··· Data provided
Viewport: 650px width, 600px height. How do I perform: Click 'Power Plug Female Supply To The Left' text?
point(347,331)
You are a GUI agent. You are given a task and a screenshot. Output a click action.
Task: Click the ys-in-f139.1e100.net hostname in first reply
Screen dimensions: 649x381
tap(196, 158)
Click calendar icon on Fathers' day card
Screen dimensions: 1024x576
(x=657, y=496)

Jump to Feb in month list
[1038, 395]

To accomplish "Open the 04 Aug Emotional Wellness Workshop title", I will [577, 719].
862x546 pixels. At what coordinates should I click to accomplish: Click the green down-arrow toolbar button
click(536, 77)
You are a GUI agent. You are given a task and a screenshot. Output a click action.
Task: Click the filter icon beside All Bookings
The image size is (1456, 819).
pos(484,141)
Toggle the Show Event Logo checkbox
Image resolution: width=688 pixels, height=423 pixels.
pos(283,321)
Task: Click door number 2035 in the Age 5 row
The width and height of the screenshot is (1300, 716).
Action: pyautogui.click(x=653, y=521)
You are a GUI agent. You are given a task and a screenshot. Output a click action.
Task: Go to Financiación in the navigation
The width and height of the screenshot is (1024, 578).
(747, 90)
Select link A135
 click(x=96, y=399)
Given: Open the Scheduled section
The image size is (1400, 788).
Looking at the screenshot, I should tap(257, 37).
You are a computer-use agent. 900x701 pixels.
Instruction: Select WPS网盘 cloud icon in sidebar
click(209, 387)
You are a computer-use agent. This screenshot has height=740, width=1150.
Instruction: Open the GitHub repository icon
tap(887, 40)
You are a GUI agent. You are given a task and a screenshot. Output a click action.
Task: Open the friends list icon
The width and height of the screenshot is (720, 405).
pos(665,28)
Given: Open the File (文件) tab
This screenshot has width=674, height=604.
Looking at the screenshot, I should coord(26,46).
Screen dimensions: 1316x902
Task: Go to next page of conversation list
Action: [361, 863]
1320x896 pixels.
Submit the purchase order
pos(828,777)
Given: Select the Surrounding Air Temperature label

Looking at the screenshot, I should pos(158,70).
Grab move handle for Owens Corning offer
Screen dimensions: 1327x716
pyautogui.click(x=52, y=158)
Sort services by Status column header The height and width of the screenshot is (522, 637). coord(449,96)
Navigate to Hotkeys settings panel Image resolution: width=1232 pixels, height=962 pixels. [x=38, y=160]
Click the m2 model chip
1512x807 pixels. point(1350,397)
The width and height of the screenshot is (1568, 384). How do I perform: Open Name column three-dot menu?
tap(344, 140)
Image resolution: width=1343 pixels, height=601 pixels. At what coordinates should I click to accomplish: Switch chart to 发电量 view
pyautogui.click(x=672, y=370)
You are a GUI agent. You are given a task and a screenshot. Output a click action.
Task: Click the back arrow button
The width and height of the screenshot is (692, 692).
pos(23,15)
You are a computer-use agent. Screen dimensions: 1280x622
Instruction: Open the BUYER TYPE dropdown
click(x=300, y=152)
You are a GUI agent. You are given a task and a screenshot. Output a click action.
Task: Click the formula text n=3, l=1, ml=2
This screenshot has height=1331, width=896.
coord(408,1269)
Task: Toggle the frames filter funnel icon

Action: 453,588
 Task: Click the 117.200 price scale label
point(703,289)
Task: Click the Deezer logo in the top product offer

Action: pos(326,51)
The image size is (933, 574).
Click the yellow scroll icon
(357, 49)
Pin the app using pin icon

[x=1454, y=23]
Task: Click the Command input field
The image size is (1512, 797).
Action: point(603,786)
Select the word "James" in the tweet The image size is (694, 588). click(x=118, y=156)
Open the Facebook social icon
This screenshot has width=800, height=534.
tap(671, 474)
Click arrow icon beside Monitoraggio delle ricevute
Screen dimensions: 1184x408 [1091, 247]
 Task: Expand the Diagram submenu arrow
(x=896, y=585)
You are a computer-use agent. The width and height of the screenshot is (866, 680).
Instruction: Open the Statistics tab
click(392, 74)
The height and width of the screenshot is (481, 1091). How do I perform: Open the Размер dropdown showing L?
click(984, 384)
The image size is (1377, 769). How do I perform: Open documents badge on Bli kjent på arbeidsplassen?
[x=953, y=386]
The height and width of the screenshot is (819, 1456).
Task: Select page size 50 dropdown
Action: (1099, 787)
······
◆ Goal
Please copy out the listing word for word, from the line containing "The image size is (1377, 769)." through the end of the listing, including both ends.

◆ Solution to this task
The image size is (1377, 769). How do I perform: Open documents badge on Bli kjent på arbeidsplassen?
[x=953, y=386]
The height and width of the screenshot is (819, 1456).
Task: Select page size 50 dropdown
Action: (1099, 787)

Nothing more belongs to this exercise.